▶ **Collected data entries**
-------------------------

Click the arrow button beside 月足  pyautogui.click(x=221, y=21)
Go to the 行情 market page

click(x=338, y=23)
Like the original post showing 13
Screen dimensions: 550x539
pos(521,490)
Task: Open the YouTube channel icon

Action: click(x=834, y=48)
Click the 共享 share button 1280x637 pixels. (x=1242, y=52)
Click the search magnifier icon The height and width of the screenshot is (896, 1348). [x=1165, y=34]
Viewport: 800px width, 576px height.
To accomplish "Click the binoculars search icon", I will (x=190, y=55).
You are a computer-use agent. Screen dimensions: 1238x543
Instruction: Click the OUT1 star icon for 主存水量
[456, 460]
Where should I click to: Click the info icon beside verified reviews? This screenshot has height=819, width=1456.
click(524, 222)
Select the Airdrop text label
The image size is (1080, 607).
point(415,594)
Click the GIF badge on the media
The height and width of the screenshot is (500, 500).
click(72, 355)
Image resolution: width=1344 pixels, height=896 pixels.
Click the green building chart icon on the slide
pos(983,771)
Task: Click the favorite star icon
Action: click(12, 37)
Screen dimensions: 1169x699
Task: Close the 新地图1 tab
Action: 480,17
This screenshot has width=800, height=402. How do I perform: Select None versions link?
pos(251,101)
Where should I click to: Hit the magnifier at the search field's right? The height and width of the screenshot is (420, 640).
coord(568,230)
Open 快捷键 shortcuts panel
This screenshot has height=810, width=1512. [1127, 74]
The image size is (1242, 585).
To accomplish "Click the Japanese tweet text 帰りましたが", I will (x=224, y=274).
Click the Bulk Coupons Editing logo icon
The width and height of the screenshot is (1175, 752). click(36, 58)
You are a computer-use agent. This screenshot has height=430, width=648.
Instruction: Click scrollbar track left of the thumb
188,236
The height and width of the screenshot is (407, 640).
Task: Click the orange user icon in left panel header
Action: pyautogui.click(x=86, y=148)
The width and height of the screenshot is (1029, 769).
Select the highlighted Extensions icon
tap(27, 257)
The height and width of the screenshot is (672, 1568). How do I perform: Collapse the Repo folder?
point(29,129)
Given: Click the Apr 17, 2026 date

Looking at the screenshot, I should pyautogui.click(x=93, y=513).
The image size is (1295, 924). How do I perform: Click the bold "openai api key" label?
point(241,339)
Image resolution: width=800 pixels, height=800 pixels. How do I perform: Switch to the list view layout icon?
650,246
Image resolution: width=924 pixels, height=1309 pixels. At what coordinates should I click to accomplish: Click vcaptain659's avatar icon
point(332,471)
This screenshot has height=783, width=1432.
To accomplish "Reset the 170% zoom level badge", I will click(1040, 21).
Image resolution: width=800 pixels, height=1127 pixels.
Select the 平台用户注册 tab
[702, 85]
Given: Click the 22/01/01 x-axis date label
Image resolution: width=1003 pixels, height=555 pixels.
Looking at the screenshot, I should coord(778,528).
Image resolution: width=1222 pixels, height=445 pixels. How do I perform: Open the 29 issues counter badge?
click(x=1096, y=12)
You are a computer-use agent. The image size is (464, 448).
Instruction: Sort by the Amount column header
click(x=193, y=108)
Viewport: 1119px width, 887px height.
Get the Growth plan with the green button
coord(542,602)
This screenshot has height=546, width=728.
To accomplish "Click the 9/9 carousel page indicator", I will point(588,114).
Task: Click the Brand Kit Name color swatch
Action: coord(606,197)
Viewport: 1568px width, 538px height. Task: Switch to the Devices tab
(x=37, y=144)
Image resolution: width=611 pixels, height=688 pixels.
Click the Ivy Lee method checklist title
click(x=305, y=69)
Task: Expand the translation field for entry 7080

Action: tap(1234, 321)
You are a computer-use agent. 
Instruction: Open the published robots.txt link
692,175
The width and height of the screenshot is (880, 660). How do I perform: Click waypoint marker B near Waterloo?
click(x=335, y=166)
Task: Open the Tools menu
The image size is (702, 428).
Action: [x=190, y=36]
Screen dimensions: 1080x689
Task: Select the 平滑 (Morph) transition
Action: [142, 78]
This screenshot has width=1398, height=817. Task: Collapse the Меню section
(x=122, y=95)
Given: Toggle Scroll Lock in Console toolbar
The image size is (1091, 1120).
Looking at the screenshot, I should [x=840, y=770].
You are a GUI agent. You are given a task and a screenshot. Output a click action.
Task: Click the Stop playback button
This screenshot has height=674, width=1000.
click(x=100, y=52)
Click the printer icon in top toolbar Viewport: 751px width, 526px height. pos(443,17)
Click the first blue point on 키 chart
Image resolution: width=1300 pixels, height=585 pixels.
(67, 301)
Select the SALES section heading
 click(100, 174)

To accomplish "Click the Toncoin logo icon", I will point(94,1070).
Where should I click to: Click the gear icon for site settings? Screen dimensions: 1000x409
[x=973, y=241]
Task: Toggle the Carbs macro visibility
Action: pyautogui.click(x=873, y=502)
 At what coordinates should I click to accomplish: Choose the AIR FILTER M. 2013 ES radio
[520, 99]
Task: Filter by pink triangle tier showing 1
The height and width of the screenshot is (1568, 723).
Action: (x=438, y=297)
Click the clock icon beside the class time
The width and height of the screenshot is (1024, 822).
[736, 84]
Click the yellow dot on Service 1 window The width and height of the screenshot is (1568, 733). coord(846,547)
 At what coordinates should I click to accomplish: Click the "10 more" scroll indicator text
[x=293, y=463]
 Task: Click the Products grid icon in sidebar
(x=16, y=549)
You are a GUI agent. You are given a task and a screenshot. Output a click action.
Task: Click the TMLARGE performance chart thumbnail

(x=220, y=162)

-------------------------

▶ **ACTIVITY**
The answer must be all of the entries, restated exactly.

▶ **OUTPUT OF THE EXERCISE**
Click the arrow button beside 月足  pyautogui.click(x=221, y=21)
Go to the 行情 market page

click(x=338, y=23)
Like the original post showing 13
Screen dimensions: 550x539
pos(521,490)
Task: Open the YouTube channel icon

Action: click(x=834, y=48)
Click the 共享 share button 1280x637 pixels. (x=1242, y=52)
Click the search magnifier icon The height and width of the screenshot is (896, 1348). [x=1165, y=34]
Viewport: 800px width, 576px height.
To accomplish "Click the binoculars search icon", I will (x=190, y=55).
You are a computer-use agent. Screen dimensions: 1238x543
Instruction: Click the OUT1 star icon for 主存水量
[456, 460]
Where should I click to: Click the info icon beside verified reviews? This screenshot has height=819, width=1456.
click(524, 222)
Select the Airdrop text label
The image size is (1080, 607).
point(415,594)
Click the GIF badge on the media
The height and width of the screenshot is (500, 500).
click(72, 355)
Image resolution: width=1344 pixels, height=896 pixels.
Click the green building chart icon on the slide
pos(983,771)
Task: Click the favorite star icon
Action: click(12, 37)
Screen dimensions: 1169x699
Task: Close the 新地图1 tab
Action: 480,17
This screenshot has width=800, height=402. How do I perform: Select None versions link?
pos(251,101)
Where should I click to: Hit the magnifier at the search field's right? The height and width of the screenshot is (420, 640).
coord(568,230)
Open 快捷键 shortcuts panel
This screenshot has height=810, width=1512. [1127, 74]
The image size is (1242, 585).
To accomplish "Click the Japanese tweet text 帰りましたが", I will (x=224, y=274).
Click the Bulk Coupons Editing logo icon
The width and height of the screenshot is (1175, 752). click(36, 58)
You are a computer-use agent. This screenshot has height=430, width=648.
Instruction: Click scrollbar track left of the thumb
188,236
The height and width of the screenshot is (407, 640).
Task: Click the orange user icon in left panel header
Action: pyautogui.click(x=86, y=148)
The width and height of the screenshot is (1029, 769).
Select the highlighted Extensions icon
tap(27, 257)
The height and width of the screenshot is (672, 1568). How do I perform: Collapse the Repo folder?
point(29,129)
Given: Click the Apr 17, 2026 date

Looking at the screenshot, I should pyautogui.click(x=93, y=513).
The image size is (1295, 924). How do I perform: Click the bold "openai api key" label?
point(241,339)
Image resolution: width=800 pixels, height=800 pixels. How do I perform: Switch to the list view layout icon?
650,246
Image resolution: width=924 pixels, height=1309 pixels. At what coordinates should I click to accomplish: Click vcaptain659's avatar icon
point(332,471)
This screenshot has height=783, width=1432.
To accomplish "Reset the 170% zoom level badge", I will click(1040, 21).
Image resolution: width=800 pixels, height=1127 pixels.
Select the 平台用户注册 tab
[702, 85]
Given: Click the 22/01/01 x-axis date label
Image resolution: width=1003 pixels, height=555 pixels.
Looking at the screenshot, I should coord(778,528).
Image resolution: width=1222 pixels, height=445 pixels. How do I perform: Open the 29 issues counter badge?
click(x=1096, y=12)
You are a computer-use agent. The image size is (464, 448).
Instruction: Sort by the Amount column header
click(x=193, y=108)
Viewport: 1119px width, 887px height.
Get the Growth plan with the green button
coord(542,602)
This screenshot has height=546, width=728.
To accomplish "Click the 9/9 carousel page indicator", I will point(588,114).
Task: Click the Brand Kit Name color swatch
Action: coord(606,197)
Viewport: 1568px width, 538px height. Task: Switch to the Devices tab
(x=37, y=144)
Image resolution: width=611 pixels, height=688 pixels.
Click the Ivy Lee method checklist title
click(x=305, y=69)
Task: Expand the translation field for entry 7080

Action: tap(1234, 321)
You are a computer-use agent. 
Instruction: Open the published robots.txt link
692,175
The width and height of the screenshot is (880, 660). How do I perform: Click waypoint marker B near Waterloo?
click(x=335, y=166)
Task: Open the Tools menu
The image size is (702, 428).
Action: [x=190, y=36]
Screen dimensions: 1080x689
Task: Select the 平滑 (Morph) transition
Action: [142, 78]
This screenshot has width=1398, height=817. Task: Collapse the Меню section
(x=122, y=95)
Given: Toggle Scroll Lock in Console toolbar
The image size is (1091, 1120).
Looking at the screenshot, I should [x=840, y=770].
You are a GUI agent. You are given a task and a screenshot. Output a click action.
Task: Click the Stop playback button
This screenshot has height=674, width=1000.
click(x=100, y=52)
Click the printer icon in top toolbar Viewport: 751px width, 526px height. pos(443,17)
Click the first blue point on 키 chart
Image resolution: width=1300 pixels, height=585 pixels.
(67, 301)
Select the SALES section heading
 click(100, 174)

To accomplish "Click the Toncoin logo icon", I will point(94,1070).
Where should I click to: Click the gear icon for site settings? Screen dimensions: 1000x409
[x=973, y=241]
Task: Toggle the Carbs macro visibility
Action: pyautogui.click(x=873, y=502)
 At what coordinates should I click to accomplish: Choose the AIR FILTER M. 2013 ES radio
[520, 99]
Task: Filter by pink triangle tier showing 1
The height and width of the screenshot is (1568, 723).
Action: (x=438, y=297)
Click the clock icon beside the class time
The width and height of the screenshot is (1024, 822).
[736, 84]
Click the yellow dot on Service 1 window The width and height of the screenshot is (1568, 733). coord(846,547)
 At what coordinates should I click to accomplish: Click the "10 more" scroll indicator text
[x=293, y=463]
 Task: Click the Products grid icon in sidebar
(x=16, y=549)
You are a GUI agent. You are given a task and a screenshot. Output a click action.
Task: Click the TMLARGE performance chart thumbnail

(x=220, y=162)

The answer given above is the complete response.